A partire dal 1915, 3 mesi dopo la sconfitta contro i russi, vengono condotte operazioni nei riguardi della
popolazione armena per garantire ciò che il governo di Istanbul definisce ristabilimento dell’ordine nella
zona di guerra con misure militari rese necessarie dalla convivenza con il nemico.

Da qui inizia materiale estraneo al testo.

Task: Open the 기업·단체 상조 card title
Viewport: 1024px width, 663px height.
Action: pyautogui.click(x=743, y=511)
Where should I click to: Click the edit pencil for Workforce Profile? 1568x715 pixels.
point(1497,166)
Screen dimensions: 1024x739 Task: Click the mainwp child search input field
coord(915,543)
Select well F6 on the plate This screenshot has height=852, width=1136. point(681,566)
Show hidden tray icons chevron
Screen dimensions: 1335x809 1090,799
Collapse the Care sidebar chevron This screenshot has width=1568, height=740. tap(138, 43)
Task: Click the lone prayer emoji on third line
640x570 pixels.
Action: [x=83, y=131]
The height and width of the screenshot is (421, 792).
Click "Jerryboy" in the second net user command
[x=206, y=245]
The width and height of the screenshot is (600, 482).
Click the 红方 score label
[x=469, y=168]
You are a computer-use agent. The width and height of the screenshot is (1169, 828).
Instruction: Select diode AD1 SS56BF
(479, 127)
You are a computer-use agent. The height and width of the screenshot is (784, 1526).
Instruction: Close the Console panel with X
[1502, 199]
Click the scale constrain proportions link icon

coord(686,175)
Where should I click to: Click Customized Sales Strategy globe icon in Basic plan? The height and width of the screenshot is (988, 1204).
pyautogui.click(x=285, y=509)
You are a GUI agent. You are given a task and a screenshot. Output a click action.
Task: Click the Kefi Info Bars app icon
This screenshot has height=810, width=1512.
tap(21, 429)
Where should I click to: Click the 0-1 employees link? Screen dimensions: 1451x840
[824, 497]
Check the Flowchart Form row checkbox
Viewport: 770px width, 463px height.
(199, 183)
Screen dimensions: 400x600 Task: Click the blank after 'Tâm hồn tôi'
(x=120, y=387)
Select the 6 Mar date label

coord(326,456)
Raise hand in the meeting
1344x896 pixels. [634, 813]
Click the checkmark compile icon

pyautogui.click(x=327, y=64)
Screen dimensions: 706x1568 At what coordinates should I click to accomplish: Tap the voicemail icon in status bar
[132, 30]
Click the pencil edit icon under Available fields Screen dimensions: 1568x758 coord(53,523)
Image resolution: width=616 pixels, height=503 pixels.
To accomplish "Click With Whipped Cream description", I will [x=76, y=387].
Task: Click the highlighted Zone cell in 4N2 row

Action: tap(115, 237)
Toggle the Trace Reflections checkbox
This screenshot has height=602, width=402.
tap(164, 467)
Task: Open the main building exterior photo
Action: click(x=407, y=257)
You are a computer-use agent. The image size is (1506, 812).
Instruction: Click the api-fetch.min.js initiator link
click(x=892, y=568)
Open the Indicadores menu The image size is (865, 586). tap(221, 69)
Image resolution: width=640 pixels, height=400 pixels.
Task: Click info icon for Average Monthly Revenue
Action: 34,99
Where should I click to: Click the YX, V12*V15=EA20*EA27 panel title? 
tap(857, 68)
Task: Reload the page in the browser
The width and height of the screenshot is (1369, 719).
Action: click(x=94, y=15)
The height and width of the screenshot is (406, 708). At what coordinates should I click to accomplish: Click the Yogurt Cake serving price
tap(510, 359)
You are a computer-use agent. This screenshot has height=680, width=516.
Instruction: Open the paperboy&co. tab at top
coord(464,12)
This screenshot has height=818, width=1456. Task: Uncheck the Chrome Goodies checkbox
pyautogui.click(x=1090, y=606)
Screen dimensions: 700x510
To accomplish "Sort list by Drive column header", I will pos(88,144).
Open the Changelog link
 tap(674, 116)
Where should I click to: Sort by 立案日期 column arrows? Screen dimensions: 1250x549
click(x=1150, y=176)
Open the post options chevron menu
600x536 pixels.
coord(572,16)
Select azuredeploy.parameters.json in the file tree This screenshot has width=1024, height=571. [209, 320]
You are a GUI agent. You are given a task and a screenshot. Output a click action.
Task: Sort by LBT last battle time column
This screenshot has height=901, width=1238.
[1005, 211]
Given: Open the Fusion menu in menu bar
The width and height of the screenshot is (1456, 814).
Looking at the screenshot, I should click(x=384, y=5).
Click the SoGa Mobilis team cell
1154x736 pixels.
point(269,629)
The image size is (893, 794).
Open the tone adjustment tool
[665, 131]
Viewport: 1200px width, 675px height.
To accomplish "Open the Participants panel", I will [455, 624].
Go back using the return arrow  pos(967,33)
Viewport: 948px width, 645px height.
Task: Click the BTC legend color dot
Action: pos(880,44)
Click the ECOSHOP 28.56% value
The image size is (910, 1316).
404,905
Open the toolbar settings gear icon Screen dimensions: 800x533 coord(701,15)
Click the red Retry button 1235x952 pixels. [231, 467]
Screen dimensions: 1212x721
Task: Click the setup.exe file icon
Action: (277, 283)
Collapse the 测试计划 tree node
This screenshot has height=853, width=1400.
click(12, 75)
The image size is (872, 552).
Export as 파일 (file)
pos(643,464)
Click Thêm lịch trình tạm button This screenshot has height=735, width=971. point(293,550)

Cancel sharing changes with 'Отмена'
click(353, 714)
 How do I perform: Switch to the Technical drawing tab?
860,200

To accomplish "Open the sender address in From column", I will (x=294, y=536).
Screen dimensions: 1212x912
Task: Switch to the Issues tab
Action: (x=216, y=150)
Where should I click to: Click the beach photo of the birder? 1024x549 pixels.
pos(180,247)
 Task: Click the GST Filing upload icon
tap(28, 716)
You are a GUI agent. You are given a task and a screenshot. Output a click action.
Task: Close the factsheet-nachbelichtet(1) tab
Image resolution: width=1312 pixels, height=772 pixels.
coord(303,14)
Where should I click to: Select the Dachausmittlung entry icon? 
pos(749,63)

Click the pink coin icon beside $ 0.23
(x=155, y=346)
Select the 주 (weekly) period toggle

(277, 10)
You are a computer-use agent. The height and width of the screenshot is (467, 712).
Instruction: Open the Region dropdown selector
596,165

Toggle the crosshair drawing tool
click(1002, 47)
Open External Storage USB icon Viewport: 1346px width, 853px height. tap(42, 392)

Una delle particolarità del genocidio del 1915 è di essere perpetrato sotto gli occhi delle comunità
internazionali: osservatori neutrali (americani, svizzeri, danesi e svedesi) o funzionari civili e militari
tedeschi e austriaci in servizio in Turchia. Questi rapporti permettono alle associazioni umanitarie che
prestano soccorso ai rifugiati sia alla stampa di far conoscere al mondo che non è in corso un solo
trasferimento della popolazione ma un omicidio di massa esteso al paese intero. Questi documenti (testi
diplomatici e testimonianze) per prima cosa ci insegnano che le autorità turche hanno preparato le grandi
operazioni di deportazione. Infatti dopo un ordine del ministero dell’interno vennero arrestati il 24 aprile del
1915 tutti i notabili, gli intellettuali e i maggiori esponenti della comunità armena accusati di essere ostili
allo stato e inclini al tradimento. Quindi una comunità senza protezione e privata della sua elites veniva
disarmata e lasciata in balia di un potere che poteva ormai portare a termine il piano di deportazione della
popolazione rimanente. Vennero separati uomini e donne e quindi dissolti e distrutti i legami familiari cioè
la linfa vitale del popolo armeno.
La legge temporanea di deportazione servì a dare una parvenza di legalità a questa operazione. Con essa si
autorizzano i comandanti dell’esercito alla deportazione. La legge autorizza anche la liquidazione dei beni
dei singoli individui affidando ad alcun commissioni il compito di disporne la vendita. Le somme ottenute
sono lasciate in deposito alle casse del ministero delle finanze a nome dei loro proprietari. Ma i proprietari
non tornarono mai dal trasferimento. La deportazione equivale all’annientamento e si svolge in 2 fasi:
1. la deportazione vera e propria con i massacri che l’accompagnano
2. il successivo internamento dei superstiti nei campi di concentramento in Siria e Mesopotamia.